- _INSTRUCTIONS FOR THE TASK_: Please reproduce all of the entries below word for word, keeping every line unchanged.

Records from a dataset:
● ● ● ● ● ● ●
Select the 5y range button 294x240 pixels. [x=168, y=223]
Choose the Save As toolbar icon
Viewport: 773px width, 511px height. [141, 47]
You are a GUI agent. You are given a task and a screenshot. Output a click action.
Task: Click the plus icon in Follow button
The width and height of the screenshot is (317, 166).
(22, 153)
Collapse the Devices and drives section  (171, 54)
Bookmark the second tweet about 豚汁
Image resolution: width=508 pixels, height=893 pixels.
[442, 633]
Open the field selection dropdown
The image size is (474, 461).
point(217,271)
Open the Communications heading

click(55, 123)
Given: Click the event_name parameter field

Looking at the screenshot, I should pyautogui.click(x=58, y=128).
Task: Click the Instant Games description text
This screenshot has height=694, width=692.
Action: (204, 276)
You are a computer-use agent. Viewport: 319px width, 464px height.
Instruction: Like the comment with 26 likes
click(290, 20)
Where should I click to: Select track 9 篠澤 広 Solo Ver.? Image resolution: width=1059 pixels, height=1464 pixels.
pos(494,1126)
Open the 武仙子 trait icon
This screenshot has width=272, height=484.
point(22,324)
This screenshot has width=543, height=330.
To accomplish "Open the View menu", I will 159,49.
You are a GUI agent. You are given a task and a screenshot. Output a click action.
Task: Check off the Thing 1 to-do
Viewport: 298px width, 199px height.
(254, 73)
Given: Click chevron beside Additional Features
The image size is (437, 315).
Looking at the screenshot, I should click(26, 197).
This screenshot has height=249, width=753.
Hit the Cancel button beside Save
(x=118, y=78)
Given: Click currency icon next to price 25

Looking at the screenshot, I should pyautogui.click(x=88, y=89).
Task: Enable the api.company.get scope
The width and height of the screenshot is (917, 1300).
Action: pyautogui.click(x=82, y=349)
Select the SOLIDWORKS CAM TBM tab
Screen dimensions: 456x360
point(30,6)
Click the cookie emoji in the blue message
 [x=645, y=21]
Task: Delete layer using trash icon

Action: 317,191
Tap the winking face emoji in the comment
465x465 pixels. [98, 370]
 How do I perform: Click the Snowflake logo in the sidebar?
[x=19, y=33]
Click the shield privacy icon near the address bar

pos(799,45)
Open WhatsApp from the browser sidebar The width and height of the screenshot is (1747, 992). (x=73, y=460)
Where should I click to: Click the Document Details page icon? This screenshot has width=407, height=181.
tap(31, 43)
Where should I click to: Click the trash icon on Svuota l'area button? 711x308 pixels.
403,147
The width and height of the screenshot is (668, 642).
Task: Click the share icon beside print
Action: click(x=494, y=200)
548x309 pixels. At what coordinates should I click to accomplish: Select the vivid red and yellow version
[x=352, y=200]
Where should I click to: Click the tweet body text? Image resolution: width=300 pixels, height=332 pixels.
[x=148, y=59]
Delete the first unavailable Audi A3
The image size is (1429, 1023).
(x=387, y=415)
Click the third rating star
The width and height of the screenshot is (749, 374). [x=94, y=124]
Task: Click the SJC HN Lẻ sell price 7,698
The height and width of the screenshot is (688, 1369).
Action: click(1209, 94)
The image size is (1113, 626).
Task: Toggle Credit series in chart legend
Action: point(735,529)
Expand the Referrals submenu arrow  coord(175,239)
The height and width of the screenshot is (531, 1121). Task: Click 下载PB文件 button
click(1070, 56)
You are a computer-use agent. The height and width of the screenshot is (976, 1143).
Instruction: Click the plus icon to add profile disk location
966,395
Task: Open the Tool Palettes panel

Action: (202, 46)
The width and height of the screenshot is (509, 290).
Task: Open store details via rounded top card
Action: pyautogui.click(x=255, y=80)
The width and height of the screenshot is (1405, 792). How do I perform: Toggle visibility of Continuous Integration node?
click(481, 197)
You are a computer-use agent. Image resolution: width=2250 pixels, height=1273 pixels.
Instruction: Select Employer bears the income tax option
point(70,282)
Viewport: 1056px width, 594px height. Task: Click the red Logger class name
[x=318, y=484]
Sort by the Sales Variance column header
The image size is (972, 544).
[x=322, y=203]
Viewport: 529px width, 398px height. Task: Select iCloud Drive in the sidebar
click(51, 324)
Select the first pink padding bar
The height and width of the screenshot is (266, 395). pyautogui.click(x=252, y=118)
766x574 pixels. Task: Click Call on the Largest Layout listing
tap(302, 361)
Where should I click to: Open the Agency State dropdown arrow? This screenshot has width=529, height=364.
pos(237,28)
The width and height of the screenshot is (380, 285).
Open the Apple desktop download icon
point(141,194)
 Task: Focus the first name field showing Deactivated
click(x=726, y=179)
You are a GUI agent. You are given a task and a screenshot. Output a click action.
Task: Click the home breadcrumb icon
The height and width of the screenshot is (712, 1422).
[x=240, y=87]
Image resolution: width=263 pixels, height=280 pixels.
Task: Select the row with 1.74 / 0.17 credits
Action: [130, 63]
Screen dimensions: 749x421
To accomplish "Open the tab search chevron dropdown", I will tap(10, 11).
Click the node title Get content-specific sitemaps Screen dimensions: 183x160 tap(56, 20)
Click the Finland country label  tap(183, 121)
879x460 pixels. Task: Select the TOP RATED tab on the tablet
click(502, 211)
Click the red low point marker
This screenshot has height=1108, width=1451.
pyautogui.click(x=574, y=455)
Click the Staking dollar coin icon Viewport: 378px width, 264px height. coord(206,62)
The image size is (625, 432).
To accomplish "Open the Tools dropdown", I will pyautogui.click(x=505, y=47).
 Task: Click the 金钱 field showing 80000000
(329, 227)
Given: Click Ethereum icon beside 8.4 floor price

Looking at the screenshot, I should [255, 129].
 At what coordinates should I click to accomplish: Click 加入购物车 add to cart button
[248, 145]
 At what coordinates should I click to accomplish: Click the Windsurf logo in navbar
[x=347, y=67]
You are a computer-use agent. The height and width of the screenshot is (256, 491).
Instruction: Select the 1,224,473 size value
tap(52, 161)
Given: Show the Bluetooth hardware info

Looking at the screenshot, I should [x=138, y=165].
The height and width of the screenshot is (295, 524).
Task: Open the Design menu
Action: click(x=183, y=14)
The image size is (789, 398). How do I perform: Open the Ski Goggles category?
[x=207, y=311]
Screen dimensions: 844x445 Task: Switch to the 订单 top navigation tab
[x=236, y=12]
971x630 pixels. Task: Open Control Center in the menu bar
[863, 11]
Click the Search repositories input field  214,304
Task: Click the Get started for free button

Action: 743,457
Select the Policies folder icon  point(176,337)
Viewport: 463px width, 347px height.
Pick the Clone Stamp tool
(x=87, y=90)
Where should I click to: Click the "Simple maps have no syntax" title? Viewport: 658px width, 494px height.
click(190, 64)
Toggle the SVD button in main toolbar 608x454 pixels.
● ● ● ● ● ● ●
- _REPLY_:
Select the 5y range button 294x240 pixels. [x=168, y=223]
Choose the Save As toolbar icon
Viewport: 773px width, 511px height. [141, 47]
You are a GUI agent. You are given a task and a screenshot. Output a click action.
Task: Click the plus icon in Follow button
The width and height of the screenshot is (317, 166).
(22, 153)
Collapse the Devices and drives section  (171, 54)
Bookmark the second tweet about 豚汁
Image resolution: width=508 pixels, height=893 pixels.
[442, 633]
Open the field selection dropdown
The image size is (474, 461).
point(217,271)
Open the Communications heading

click(55, 123)
Given: Click the event_name parameter field

Looking at the screenshot, I should pyautogui.click(x=58, y=128).
Task: Click the Instant Games description text
This screenshot has height=694, width=692.
Action: (204, 276)
You are a computer-use agent. Viewport: 319px width, 464px height.
Instruction: Like the comment with 26 likes
click(290, 20)
Where should I click to: Select track 9 篠澤 広 Solo Ver.? Image resolution: width=1059 pixels, height=1464 pixels.
pos(494,1126)
Open the 武仙子 trait icon
This screenshot has width=272, height=484.
point(22,324)
This screenshot has width=543, height=330.
To accomplish "Open the View menu", I will 159,49.
You are a GUI agent. You are given a task and a screenshot. Output a click action.
Task: Check off the Thing 1 to-do
Viewport: 298px width, 199px height.
(254, 73)
Given: Click chevron beside Additional Features
The image size is (437, 315).
Looking at the screenshot, I should click(26, 197).
This screenshot has height=249, width=753.
Hit the Cancel button beside Save
(x=118, y=78)
Given: Click currency icon next to price 25

Looking at the screenshot, I should pyautogui.click(x=88, y=89).
Task: Enable the api.company.get scope
The width and height of the screenshot is (917, 1300).
Action: pyautogui.click(x=82, y=349)
Select the SOLIDWORKS CAM TBM tab
Screen dimensions: 456x360
point(30,6)
Click the cookie emoji in the blue message
 [x=645, y=21]
Task: Delete layer using trash icon

Action: 317,191
Tap the winking face emoji in the comment
465x465 pixels. [98, 370]
 How do I perform: Click the Snowflake logo in the sidebar?
[x=19, y=33]
Click the shield privacy icon near the address bar

pos(799,45)
Open WhatsApp from the browser sidebar The width and height of the screenshot is (1747, 992). (x=73, y=460)
Where should I click to: Click the Document Details page icon? This screenshot has width=407, height=181.
tap(31, 43)
Where should I click to: Click the trash icon on Svuota l'area button? 711x308 pixels.
403,147
The width and height of the screenshot is (668, 642).
Task: Click the share icon beside print
Action: click(x=494, y=200)
548x309 pixels. At what coordinates should I click to accomplish: Select the vivid red and yellow version
[x=352, y=200]
Where should I click to: Click the tweet body text? Image resolution: width=300 pixels, height=332 pixels.
[x=148, y=59]
Delete the first unavailable Audi A3
The image size is (1429, 1023).
(x=387, y=415)
Click the third rating star
The width and height of the screenshot is (749, 374). [x=94, y=124]
Task: Click the SJC HN Lẻ sell price 7,698
The height and width of the screenshot is (688, 1369).
Action: click(1209, 94)
The image size is (1113, 626).
Task: Toggle Credit series in chart legend
Action: point(735,529)
Expand the Referrals submenu arrow  coord(175,239)
The height and width of the screenshot is (531, 1121). Task: Click 下载PB文件 button
click(1070, 56)
You are a computer-use agent. The height and width of the screenshot is (976, 1143).
Instruction: Click the plus icon to add profile disk location
966,395
Task: Open the Tool Palettes panel

Action: (202, 46)
The width and height of the screenshot is (509, 290).
Task: Open store details via rounded top card
Action: pyautogui.click(x=255, y=80)
The width and height of the screenshot is (1405, 792). How do I perform: Toggle visibility of Continuous Integration node?
click(481, 197)
You are a computer-use agent. Image resolution: width=2250 pixels, height=1273 pixels.
Instruction: Select Employer bears the income tax option
point(70,282)
Viewport: 1056px width, 594px height. Task: Click the red Logger class name
[x=318, y=484]
Sort by the Sales Variance column header
The image size is (972, 544).
[x=322, y=203]
Viewport: 529px width, 398px height. Task: Select iCloud Drive in the sidebar
click(51, 324)
Select the first pink padding bar
The height and width of the screenshot is (266, 395). pyautogui.click(x=252, y=118)
766x574 pixels. Task: Click Call on the Largest Layout listing
tap(302, 361)
Where should I click to: Open the Agency State dropdown arrow? This screenshot has width=529, height=364.
pos(237,28)
The width and height of the screenshot is (380, 285).
Open the Apple desktop download icon
point(141,194)
 Task: Focus the first name field showing Deactivated
click(x=726, y=179)
You are a GUI agent. You are given a task and a screenshot. Output a click action.
Task: Click the home breadcrumb icon
The height and width of the screenshot is (712, 1422).
[x=240, y=87]
Image resolution: width=263 pixels, height=280 pixels.
Task: Select the row with 1.74 / 0.17 credits
Action: [130, 63]
Screen dimensions: 749x421
To accomplish "Open the tab search chevron dropdown", I will tap(10, 11).
Click the node title Get content-specific sitemaps Screen dimensions: 183x160 tap(56, 20)
Click the Finland country label  tap(183, 121)
879x460 pixels. Task: Select the TOP RATED tab on the tablet
click(502, 211)
Click the red low point marker
This screenshot has height=1108, width=1451.
pyautogui.click(x=574, y=455)
Click the Staking dollar coin icon Viewport: 378px width, 264px height. coord(206,62)
The image size is (625, 432).
To accomplish "Open the Tools dropdown", I will pyautogui.click(x=505, y=47).
 Task: Click the 金钱 field showing 80000000
(329, 227)
Given: Click Ethereum icon beside 8.4 floor price

Looking at the screenshot, I should [255, 129].
 At what coordinates should I click to accomplish: Click 加入购物车 add to cart button
[248, 145]
 At what coordinates should I click to accomplish: Click the Windsurf logo in navbar
[x=347, y=67]
You are a computer-use agent. The height and width of the screenshot is (256, 491).
Instruction: Select the 1,224,473 size value
tap(52, 161)
Given: Show the Bluetooth hardware info

Looking at the screenshot, I should [x=138, y=165].
The height and width of the screenshot is (295, 524).
Task: Open the Design menu
Action: click(x=183, y=14)
The image size is (789, 398). How do I perform: Open the Ski Goggles category?
[x=207, y=311]
Screen dimensions: 844x445 Task: Switch to the 订单 top navigation tab
[x=236, y=12]
971x630 pixels. Task: Open Control Center in the menu bar
[863, 11]
Click the Search repositories input field  214,304
Task: Click the Get started for free button

Action: 743,457
Select the Policies folder icon  point(176,337)
Viewport: 463px width, 347px height.
Pick the Clone Stamp tool
(x=87, y=90)
Where should I click to: Click the "Simple maps have no syntax" title? Viewport: 658px width, 494px height.
click(190, 64)
Toggle the SVD button in main toolbar 608x454 pixels.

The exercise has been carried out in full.